For estate planning purposes, maintaining an organized inventory of these records saves your heirs enormous headaches. A safe deposit box or secure digital vault with titles, receipts for major purchases, and account information makes probate administration dramatically simpler.

Liens and Security Interests

When you borrow money to buy personal property — or use property you already own as collateral — the lender typically takes a security interest in that asset. This means they have a legal claim against it if you default. How that claim gets established depends on the type of property.

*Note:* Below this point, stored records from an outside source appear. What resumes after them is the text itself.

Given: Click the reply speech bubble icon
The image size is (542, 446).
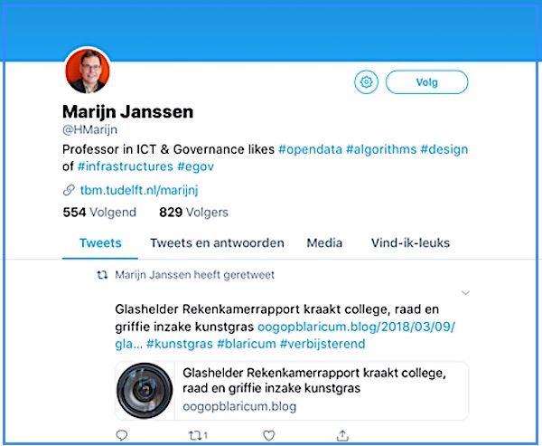Looking at the screenshot, I should [122, 435].
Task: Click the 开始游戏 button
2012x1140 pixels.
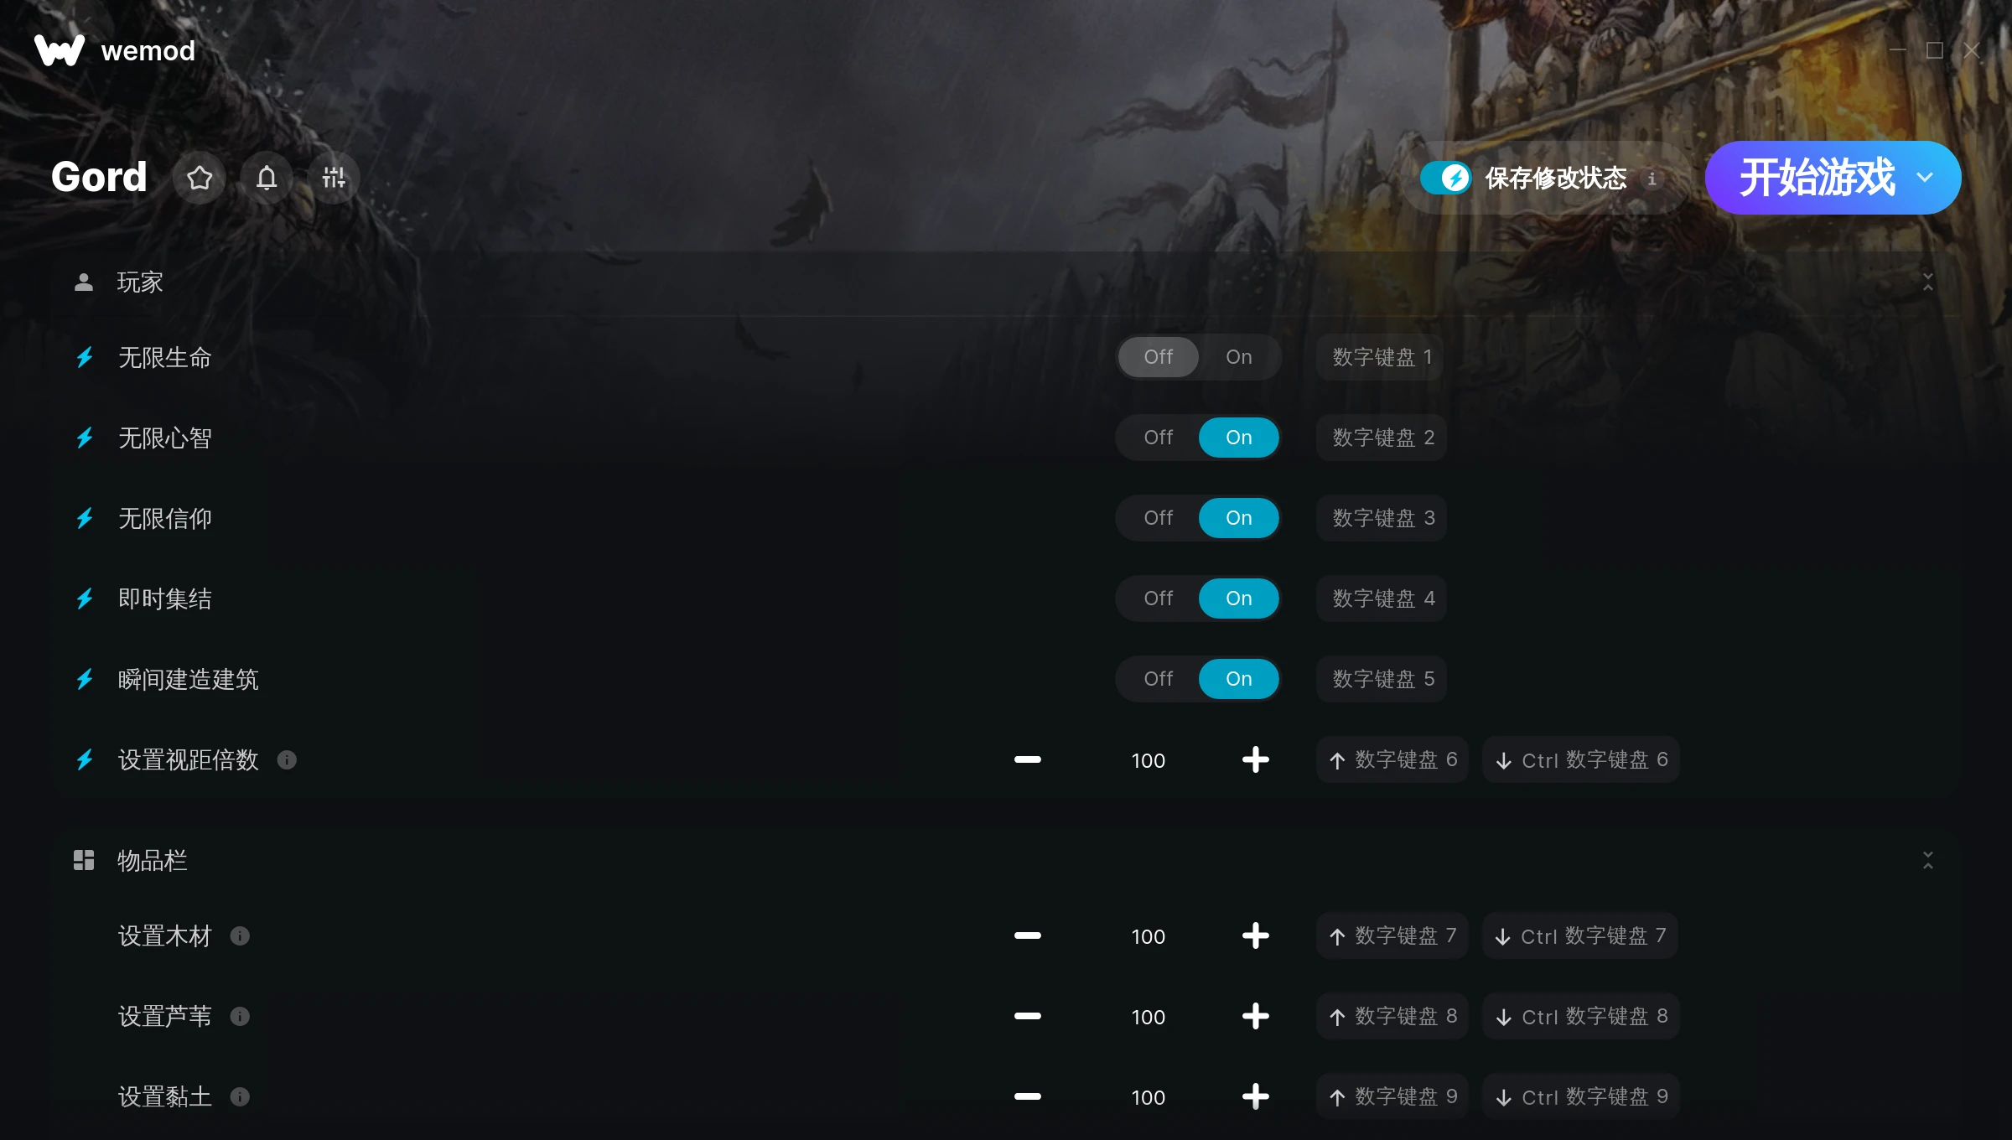Action: point(1816,178)
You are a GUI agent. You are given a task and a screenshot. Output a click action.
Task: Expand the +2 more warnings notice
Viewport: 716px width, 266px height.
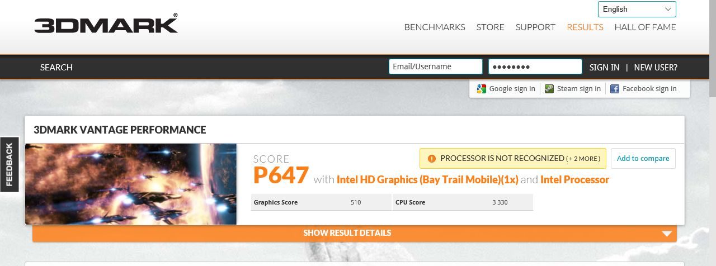(584, 159)
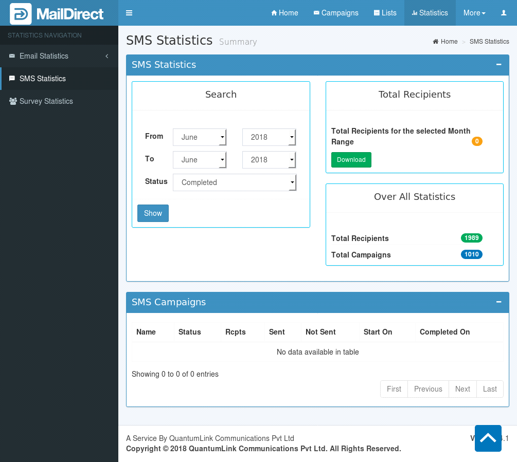Toggle the hamburger sidebar menu icon
This screenshot has width=517, height=462.
[129, 13]
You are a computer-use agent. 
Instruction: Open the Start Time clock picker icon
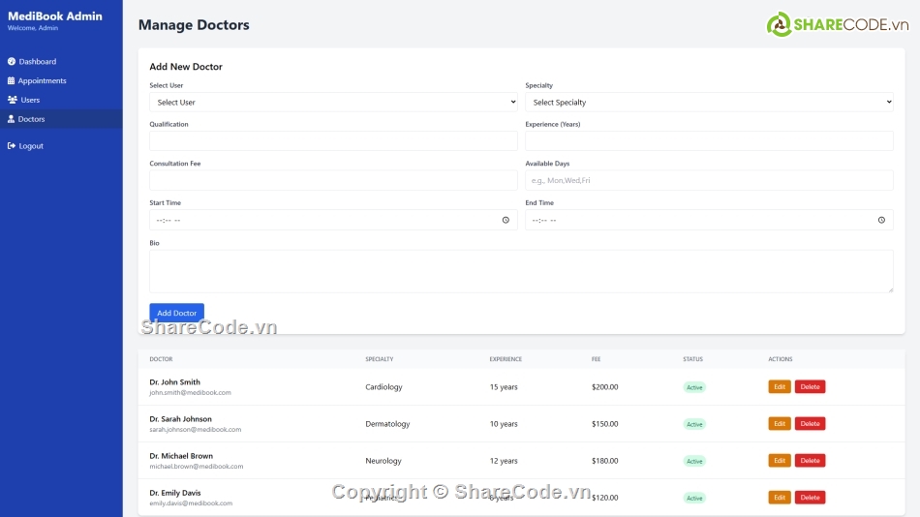[x=506, y=220]
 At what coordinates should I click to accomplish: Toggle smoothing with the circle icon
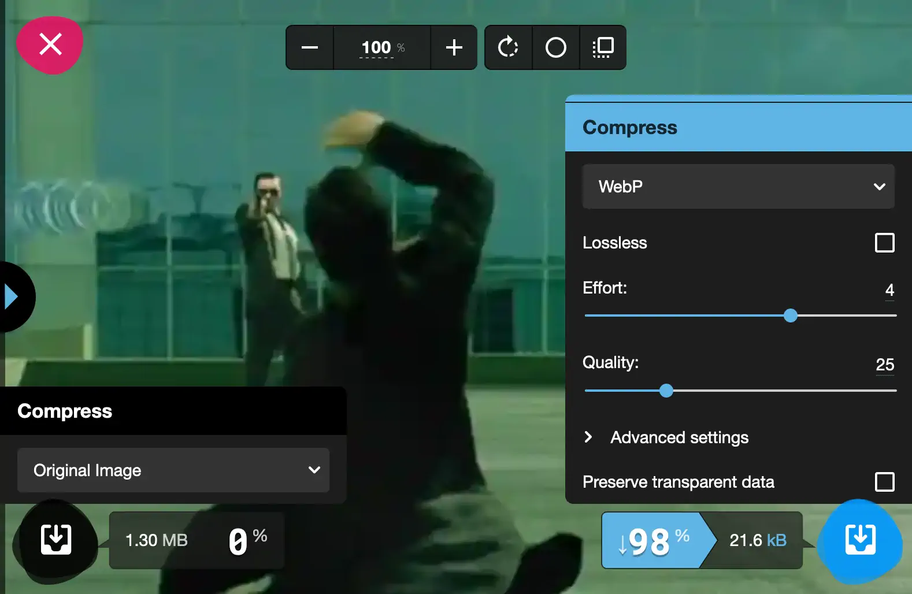[x=555, y=47]
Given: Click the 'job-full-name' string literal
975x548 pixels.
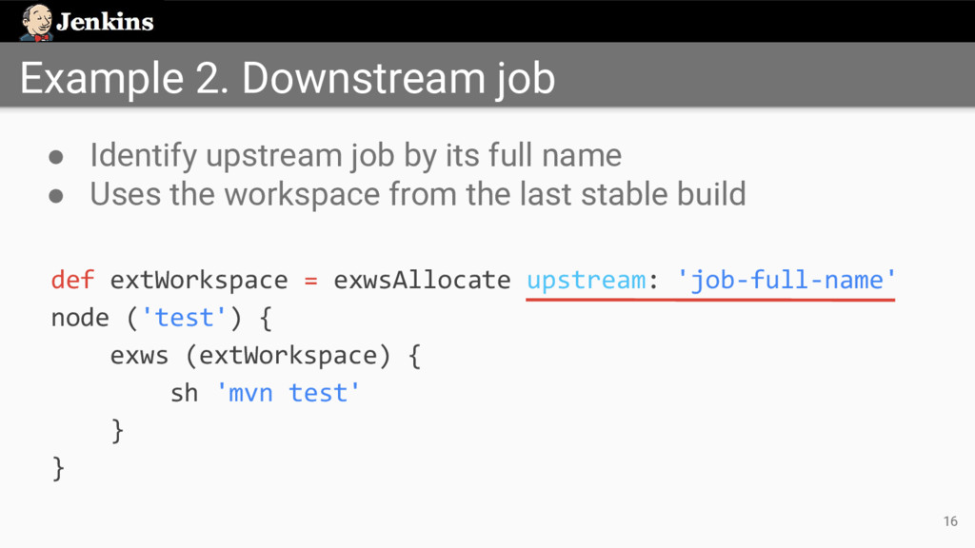Looking at the screenshot, I should tap(786, 280).
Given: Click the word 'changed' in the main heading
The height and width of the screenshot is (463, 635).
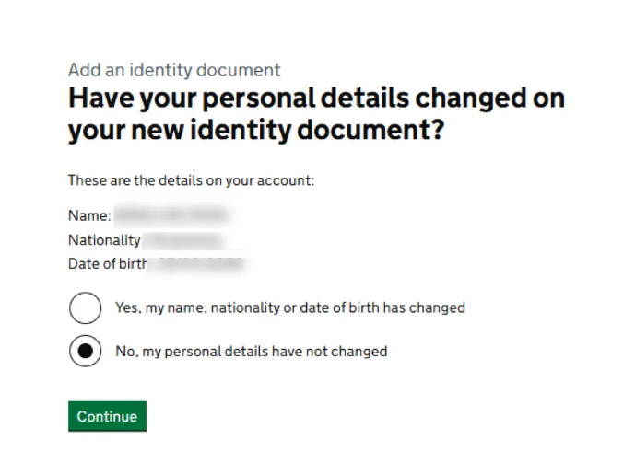Looking at the screenshot, I should point(472,98).
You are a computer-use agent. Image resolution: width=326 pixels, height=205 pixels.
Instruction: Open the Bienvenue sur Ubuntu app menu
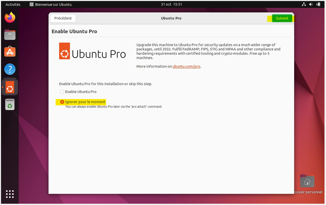pos(51,4)
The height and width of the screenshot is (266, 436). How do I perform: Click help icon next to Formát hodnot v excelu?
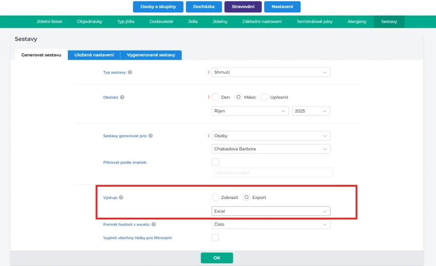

For most personal property, a lender perfects their security interest by filing a UCC-1 financing statement with the secretary of state’s office in the state where the debtor is located. This filing creates a public record that warns other potential creditors or buyers that the property is pledged as collateral. The filing date establishes priority — if multiple creditors have claims, the one who filed first generally gets paid first. For vehicles, boats, and other property covered by certificate-of-title laws, the lender perfects their interest by having the lien noted on the title certificate instead of filing a UCC-1.6Legal Information Institute. UCC 9-311 – Perfection of Security Interests in Property Subject to Certain Statutes, Regulations, and Treaties

Before buying expensive used equipment, vehicles, or business assets, running a lien search through the relevant secretary of state’s UCC database is worth the small fee. You search by the seller’s name to see if any financing statements are on file against the property. Buying an asset with an existing lien attached means the creditor’s claim follows the property to you — a mistake that can cost far more than the search.

Personal Property in Bankruptcy

Federal bankruptcy law lets individuals protect certain personal property from creditors through exemptions. These exemptions exist because the system recognizes that taking every last possession from someone defeats the purpose of giving them a fresh start. The federal exemption amounts, adjusted most recently in April 2025, include:7Office of the Law Revision Counsel. 11 USC 522 – Exemptions

  • Motor vehicle: Up to $5,025 in equity in one vehicle.
  • Household goods: Up to $800 per item and $16,850 total for furnishings, appliances, clothing, books, animals, and similar items used by you or your family.
  • Jewelry: Up to $2,125 in jewelry held for personal use.
  • Wildcard: Up to $1,675 in any property, plus up to $15,800 of any unused portion of the homestead exemption — which means renters and people with little home equity can protect significantly more personal property.

Many states have their own exemption schedules that may be more or less generous than the federal amounts, and some states require you to use the state exemptions rather than the federal ones. The wildcard exemption is where experienced bankruptcy attorneys focus, because it’s flexible enough to protect a bank account, a tax refund, or any other asset that doesn’t fit neatly into the specific categories. If your personal property exceeds the exemption limits, the bankruptcy trustee can sell the non-exempt portion to pay creditors.

Unclaimed and Abandoned Personal Property

Intangible personal property has a way of going dormant. A bank account with no transactions, an uncashed paycheck, a forgotten insurance payout — these assets don’t just sit with the holder forever. Every state has an unclaimed property law that requires businesses and financial institutions to turn dormant assets over to the state after a specified period of inactivity, a process called escheatment.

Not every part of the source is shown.